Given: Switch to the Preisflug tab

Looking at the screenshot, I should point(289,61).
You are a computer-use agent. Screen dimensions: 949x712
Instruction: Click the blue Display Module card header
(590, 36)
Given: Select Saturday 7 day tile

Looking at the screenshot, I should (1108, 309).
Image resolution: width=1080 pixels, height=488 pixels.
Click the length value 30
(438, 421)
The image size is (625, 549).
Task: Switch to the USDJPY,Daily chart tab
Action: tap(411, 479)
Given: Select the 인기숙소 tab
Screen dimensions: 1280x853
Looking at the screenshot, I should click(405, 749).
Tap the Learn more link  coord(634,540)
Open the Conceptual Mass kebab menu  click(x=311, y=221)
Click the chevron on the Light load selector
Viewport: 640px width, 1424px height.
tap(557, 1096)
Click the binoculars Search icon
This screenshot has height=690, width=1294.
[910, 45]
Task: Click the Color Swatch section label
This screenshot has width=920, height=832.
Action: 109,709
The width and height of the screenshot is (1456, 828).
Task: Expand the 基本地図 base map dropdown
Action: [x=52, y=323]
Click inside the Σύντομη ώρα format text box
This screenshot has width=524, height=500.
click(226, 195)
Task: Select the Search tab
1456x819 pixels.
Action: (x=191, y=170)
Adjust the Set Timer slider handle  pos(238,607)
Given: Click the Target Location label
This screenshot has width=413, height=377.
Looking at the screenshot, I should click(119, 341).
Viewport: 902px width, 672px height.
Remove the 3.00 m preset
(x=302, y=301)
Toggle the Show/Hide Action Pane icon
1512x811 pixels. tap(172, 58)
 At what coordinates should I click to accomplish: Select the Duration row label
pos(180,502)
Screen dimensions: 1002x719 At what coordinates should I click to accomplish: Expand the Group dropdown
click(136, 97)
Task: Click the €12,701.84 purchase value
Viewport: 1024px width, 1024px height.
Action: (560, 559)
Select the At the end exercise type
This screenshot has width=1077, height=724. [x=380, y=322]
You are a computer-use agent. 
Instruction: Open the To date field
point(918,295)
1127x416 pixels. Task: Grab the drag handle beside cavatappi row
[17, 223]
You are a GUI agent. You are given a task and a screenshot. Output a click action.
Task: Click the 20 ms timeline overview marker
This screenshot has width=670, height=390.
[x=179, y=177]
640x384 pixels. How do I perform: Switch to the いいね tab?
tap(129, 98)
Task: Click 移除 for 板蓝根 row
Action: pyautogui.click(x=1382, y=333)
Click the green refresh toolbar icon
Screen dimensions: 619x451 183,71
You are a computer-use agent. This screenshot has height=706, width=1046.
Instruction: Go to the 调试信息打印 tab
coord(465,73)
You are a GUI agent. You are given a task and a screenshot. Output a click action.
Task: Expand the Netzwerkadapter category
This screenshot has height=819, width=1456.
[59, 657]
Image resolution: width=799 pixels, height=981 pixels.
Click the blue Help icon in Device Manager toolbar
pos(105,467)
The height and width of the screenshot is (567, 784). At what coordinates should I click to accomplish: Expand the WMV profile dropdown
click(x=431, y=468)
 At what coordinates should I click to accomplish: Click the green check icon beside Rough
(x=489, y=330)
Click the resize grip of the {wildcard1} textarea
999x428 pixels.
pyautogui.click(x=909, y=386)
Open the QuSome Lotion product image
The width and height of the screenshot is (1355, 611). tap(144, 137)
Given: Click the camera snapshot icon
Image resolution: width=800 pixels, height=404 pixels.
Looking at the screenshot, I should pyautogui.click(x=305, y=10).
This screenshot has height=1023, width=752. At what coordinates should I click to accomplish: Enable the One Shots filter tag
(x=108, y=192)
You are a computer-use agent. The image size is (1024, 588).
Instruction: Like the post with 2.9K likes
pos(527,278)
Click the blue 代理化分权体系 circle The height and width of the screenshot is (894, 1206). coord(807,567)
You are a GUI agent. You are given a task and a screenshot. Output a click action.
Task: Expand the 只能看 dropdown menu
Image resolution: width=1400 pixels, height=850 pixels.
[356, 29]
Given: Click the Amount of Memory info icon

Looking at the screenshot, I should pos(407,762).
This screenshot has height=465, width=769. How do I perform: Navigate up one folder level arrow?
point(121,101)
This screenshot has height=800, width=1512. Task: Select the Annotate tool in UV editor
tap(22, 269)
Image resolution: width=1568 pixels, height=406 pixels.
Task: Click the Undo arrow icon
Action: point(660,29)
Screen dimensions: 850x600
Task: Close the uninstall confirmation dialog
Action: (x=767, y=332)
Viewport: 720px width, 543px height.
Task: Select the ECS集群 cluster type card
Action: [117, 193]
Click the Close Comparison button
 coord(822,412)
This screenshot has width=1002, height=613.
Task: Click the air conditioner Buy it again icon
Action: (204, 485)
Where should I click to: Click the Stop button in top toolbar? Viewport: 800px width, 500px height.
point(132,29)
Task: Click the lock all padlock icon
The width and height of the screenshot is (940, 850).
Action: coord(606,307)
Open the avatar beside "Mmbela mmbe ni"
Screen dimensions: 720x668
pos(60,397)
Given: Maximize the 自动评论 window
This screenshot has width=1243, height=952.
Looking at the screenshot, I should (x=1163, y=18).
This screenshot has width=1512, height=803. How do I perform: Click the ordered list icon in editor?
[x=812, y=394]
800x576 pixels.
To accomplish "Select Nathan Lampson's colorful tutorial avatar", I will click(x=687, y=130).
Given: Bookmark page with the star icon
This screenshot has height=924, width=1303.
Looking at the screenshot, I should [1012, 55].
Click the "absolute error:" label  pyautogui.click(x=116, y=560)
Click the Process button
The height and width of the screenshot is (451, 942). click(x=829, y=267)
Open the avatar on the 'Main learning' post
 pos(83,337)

* _Task_:
Change "binoculars" to "magnifier" in the lines above, and give all of them again with nothing else altered.

* _Complete response_:
Given: Switch to the Preisflug tab

Looking at the screenshot, I should point(289,61).
You are a computer-use agent. Screen dimensions: 949x712
Instruction: Click the blue Display Module card header
(590, 36)
Given: Select Saturday 7 day tile

Looking at the screenshot, I should (1108, 309).
Image resolution: width=1080 pixels, height=488 pixels.
Click the length value 30
(438, 421)
The image size is (625, 549).
Task: Switch to the USDJPY,Daily chart tab
Action: tap(411, 479)
Given: Select the 인기숙소 tab
Screen dimensions: 1280x853
Looking at the screenshot, I should click(405, 749).
Tap the Learn more link  coord(634,540)
Open the Conceptual Mass kebab menu  click(x=311, y=221)
Click the chevron on the Light load selector
Viewport: 640px width, 1424px height.
tap(557, 1096)
Click the magnifier Search icon
This screenshot has height=690, width=1294.
[910, 45]
Task: Click the Color Swatch section label
This screenshot has width=920, height=832.
Action: 109,709
The width and height of the screenshot is (1456, 828).
Task: Expand the 基本地図 base map dropdown
Action: [x=52, y=323]
Click inside the Σύντομη ώρα format text box
This screenshot has width=524, height=500.
click(226, 195)
Task: Select the Search tab
1456x819 pixels.
Action: (x=191, y=170)
Adjust the Set Timer slider handle  pos(238,607)
Given: Click the Target Location label
This screenshot has width=413, height=377.
Looking at the screenshot, I should click(119, 341).
Viewport: 902px width, 672px height.
Remove the 3.00 m preset
(x=302, y=301)
Toggle the Show/Hide Action Pane icon
1512x811 pixels. tap(172, 58)
 At what coordinates should I click to accomplish: Select the Duration row label
pos(180,502)
Screen dimensions: 1002x719 At what coordinates should I click to accomplish: Expand the Group dropdown
click(136, 97)
Task: Click the €12,701.84 purchase value
Viewport: 1024px width, 1024px height.
Action: (560, 559)
Select the At the end exercise type
This screenshot has width=1077, height=724. [x=380, y=322]
You are a computer-use agent. 
Instruction: Open the To date field
point(918,295)
1127x416 pixels. Task: Grab the drag handle beside cavatappi row
[17, 223]
You are a GUI agent. You are given a task and a screenshot. Output a click action.
Task: Click the 20 ms timeline overview marker
This screenshot has width=670, height=390.
[x=179, y=177]
640x384 pixels. How do I perform: Switch to the いいね tab?
tap(129, 98)
Task: Click 移除 for 板蓝根 row
Action: pyautogui.click(x=1382, y=333)
Click the green refresh toolbar icon
Screen dimensions: 619x451 183,71
You are a computer-use agent. This screenshot has height=706, width=1046.
Instruction: Go to the 调试信息打印 tab
coord(465,73)
You are a GUI agent. You are given a task and a screenshot. Output a click action.
Task: Expand the Netzwerkadapter category
This screenshot has height=819, width=1456.
[59, 657]
Image resolution: width=799 pixels, height=981 pixels.
Click the blue Help icon in Device Manager toolbar
pos(105,467)
The height and width of the screenshot is (567, 784). At what coordinates should I click to accomplish: Expand the WMV profile dropdown
click(x=431, y=468)
 At what coordinates should I click to accomplish: Click the green check icon beside Rough
(x=489, y=330)
Click the resize grip of the {wildcard1} textarea
999x428 pixels.
pyautogui.click(x=909, y=386)
Open the QuSome Lotion product image
The width and height of the screenshot is (1355, 611). tap(144, 137)
Given: Click the camera snapshot icon
Image resolution: width=800 pixels, height=404 pixels.
Looking at the screenshot, I should pyautogui.click(x=305, y=10).
This screenshot has height=1023, width=752. At what coordinates should I click to accomplish: Enable the One Shots filter tag
(x=108, y=192)
You are a computer-use agent. The image size is (1024, 588).
Instruction: Like the post with 2.9K likes
pos(527,278)
Click the blue 代理化分权体系 circle The height and width of the screenshot is (894, 1206). coord(807,567)
You are a GUI agent. You are given a task and a screenshot. Output a click action.
Task: Expand the 只能看 dropdown menu
Image resolution: width=1400 pixels, height=850 pixels.
[356, 29]
Given: Click the Amount of Memory info icon

Looking at the screenshot, I should pos(407,762).
This screenshot has height=465, width=769. How do I perform: Navigate up one folder level arrow?
point(121,101)
This screenshot has height=800, width=1512. Task: Select the Annotate tool in UV editor
tap(22, 269)
Image resolution: width=1568 pixels, height=406 pixels.
Task: Click the Undo arrow icon
Action: point(660,29)
Screen dimensions: 850x600
Task: Close the uninstall confirmation dialog
Action: (x=767, y=332)
Viewport: 720px width, 543px height.
Task: Select the ECS集群 cluster type card
Action: [117, 193]
Click the Close Comparison button
 coord(822,412)
This screenshot has width=1002, height=613.
Task: Click the air conditioner Buy it again icon
Action: (204, 485)
Where should I click to: Click the Stop button in top toolbar? Viewport: 800px width, 500px height.
point(132,29)
Task: Click the lock all padlock icon
The width and height of the screenshot is (940, 850).
Action: coord(606,307)
Open the avatar beside "Mmbela mmbe ni"
Screen dimensions: 720x668
pos(60,397)
Given: Maximize the 自动评论 window
This screenshot has width=1243, height=952.
Looking at the screenshot, I should (x=1163, y=18).
This screenshot has width=1512, height=803. How do I perform: Click the ordered list icon in editor?
[x=812, y=394]
800x576 pixels.
To accomplish "Select Nathan Lampson's colorful tutorial avatar", I will click(x=687, y=130).
Given: Bookmark page with the star icon
This screenshot has height=924, width=1303.
Looking at the screenshot, I should [1012, 55].
Click the "absolute error:" label  pyautogui.click(x=116, y=560)
Click the Process button
The height and width of the screenshot is (451, 942). click(x=829, y=267)
Open the avatar on the 'Main learning' post
 pos(83,337)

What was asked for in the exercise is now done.